Neuroprotective effect of microRNA-99a against focal cerebral ischemia–reperfusion injury in mice

• Published in: Journal of the neurological sciences Vol. 355; no. 1-2; pp. 113 - 119
• Main Authors: Tao, Zhen, Zhao, Haiping, Wang, Rongliang, Liu, Ping, Yan, Feng, Zhang, Chencheng, Ji, Xunming, Luo, Yumin
• Format: Journal Article
• Language: English
• Published: Netherlands Elsevier B.V 15.08.2015
• Subjects: Animals; Brain Ischemia - complications; Brain Ischemia - drug therapy; Caspase 3 - metabolism; CDK6; Cell cycle; Cell Cycle - drug effects; Cell Line, Tumor; Cerebral ischemia; Cyclin D1; Cyclin D1 - metabolism; Cyclin-Dependent Kinase 6 - metabolism; Disease Models, Animal; Gene Expression Regulation - drug effects; Hydrogen Peroxide - pharmacology; In Situ Nick-End Labeling; L-Lactate Dehydrogenase - metabolism; Male; Mice; Mice, Inbred C57BL; MicroRNAs - agonists; MicroRNAs - antagonists & inhibitors; MicroRNAs - genetics; MicroRNAs - metabolism; MiR-99a; Neuroblastoma - pathology; Neurology; Neuroprotective Agents - therapeutic use; Oxidants - pharmacology; Oxidative stress; Reperfusion Injury - blood; Reperfusion Injury - prevention & control; Statistics, Nonparametric; Transfection; Oxidative stress; Cerebral ischemia; CDK6; Cyclin D1; Cell cycle; MiR-99a
• ISSN: 0022-510X; 1878-5883; 1878-5883
• DOI: 10.1016/j.jns.2015.05.036

MicroRNA-99a (miR-99a) has been reported to function as a tumor suppressor through regulating cell cycle and apoptosis.
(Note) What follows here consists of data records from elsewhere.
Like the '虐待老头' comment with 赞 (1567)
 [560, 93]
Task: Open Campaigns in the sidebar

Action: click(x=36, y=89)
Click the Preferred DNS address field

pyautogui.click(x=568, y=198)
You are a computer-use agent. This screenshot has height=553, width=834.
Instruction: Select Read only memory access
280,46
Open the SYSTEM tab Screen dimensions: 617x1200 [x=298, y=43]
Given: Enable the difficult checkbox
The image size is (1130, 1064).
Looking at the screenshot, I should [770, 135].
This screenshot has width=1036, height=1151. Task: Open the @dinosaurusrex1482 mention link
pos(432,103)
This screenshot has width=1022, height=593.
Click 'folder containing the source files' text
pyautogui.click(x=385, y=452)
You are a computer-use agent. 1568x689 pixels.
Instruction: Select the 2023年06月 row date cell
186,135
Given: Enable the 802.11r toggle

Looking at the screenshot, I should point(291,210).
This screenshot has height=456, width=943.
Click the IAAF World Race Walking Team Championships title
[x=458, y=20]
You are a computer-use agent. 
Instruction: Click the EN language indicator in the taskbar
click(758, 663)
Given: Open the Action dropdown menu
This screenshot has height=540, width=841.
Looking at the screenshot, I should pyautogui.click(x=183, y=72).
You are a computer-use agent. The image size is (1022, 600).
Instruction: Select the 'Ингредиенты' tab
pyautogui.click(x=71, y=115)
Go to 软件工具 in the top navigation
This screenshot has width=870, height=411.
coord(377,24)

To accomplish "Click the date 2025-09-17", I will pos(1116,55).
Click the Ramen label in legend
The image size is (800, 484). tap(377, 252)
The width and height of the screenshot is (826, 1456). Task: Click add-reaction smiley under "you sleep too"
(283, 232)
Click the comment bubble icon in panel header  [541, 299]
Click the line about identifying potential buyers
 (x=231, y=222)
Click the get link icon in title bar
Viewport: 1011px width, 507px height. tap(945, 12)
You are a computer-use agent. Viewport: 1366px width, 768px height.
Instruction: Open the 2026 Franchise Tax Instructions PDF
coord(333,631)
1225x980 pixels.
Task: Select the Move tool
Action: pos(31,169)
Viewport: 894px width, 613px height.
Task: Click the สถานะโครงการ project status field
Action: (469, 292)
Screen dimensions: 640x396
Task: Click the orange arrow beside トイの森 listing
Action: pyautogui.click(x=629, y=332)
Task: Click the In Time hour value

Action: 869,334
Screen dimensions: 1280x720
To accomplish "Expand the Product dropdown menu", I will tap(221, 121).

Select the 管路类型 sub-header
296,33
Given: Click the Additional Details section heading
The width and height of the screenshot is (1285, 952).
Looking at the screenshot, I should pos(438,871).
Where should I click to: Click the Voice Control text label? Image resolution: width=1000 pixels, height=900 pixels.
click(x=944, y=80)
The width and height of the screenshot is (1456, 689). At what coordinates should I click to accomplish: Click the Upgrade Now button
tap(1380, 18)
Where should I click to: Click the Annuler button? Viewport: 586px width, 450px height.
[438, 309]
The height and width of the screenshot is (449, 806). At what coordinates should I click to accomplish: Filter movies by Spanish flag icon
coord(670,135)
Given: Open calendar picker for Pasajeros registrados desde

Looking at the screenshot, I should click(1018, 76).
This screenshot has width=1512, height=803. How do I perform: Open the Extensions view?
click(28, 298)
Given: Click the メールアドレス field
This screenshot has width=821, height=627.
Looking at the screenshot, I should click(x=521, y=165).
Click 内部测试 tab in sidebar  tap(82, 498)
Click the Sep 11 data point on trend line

But its clinical significance in ischemic stroke and its function in cerebral ischemia–reperfusion (I/R) injury remained unknown. Herein transient middle cerebral artery occlusion was built on C57BL/6 mice, followed by intracerebroventricular injection of miR-99a agomir or antagomir before reperfusion for 24h. Our clinical analysis indicates that plasma miR-99a level was significantly decreased in ischemic stroke patients as compared to healthy subjects, and a significant correlation was observed between miR-99a and clinical parameters. And miR-99a overexpression mitigated I/R injury in mice, as evidenced by reduced brain infarct volume and neural apoptosis, whereas miR-99a downregulation aggravates brain injury. In vitro, miR-99a protected neuro-2a cells against hydrogen peroxide-induced oxidative stress injury, by improving cell viability, suppressing LDH release and cell apoptosis. In addition, miR-99a overexpression inhibited H2O2 induced G1/S phase transition in neuro-2a cells, accompanied by a significant decrease in cyclin D1 level and a tendency of down-regulation of CDK6. It was further proved in mice that miR-99a inhibited cyclin D1 and CDK6 expressions following cerebral I/R injury. These findings indicate that miR-99a reduces neuronal damage following cerebral I/R through regulating cell cycle progression and preventing apoptosis, suggesting that miR-99a could be used as a new therapeutic agent targeting neuronal cell cycle re-entry following stroke. •MiR-99a level in plasma of stroke patients was correlated with clinical parameters.•MiR-99a lessened focal cerebral ischemia–reperfusion injury in MCAO mice.•MiR-99a protected neuro-2a cells from oxidative stress injury induced by H2O2.•MiR-99a prevented apoptosis and blocked cell cycle progression in neuro-2a cells.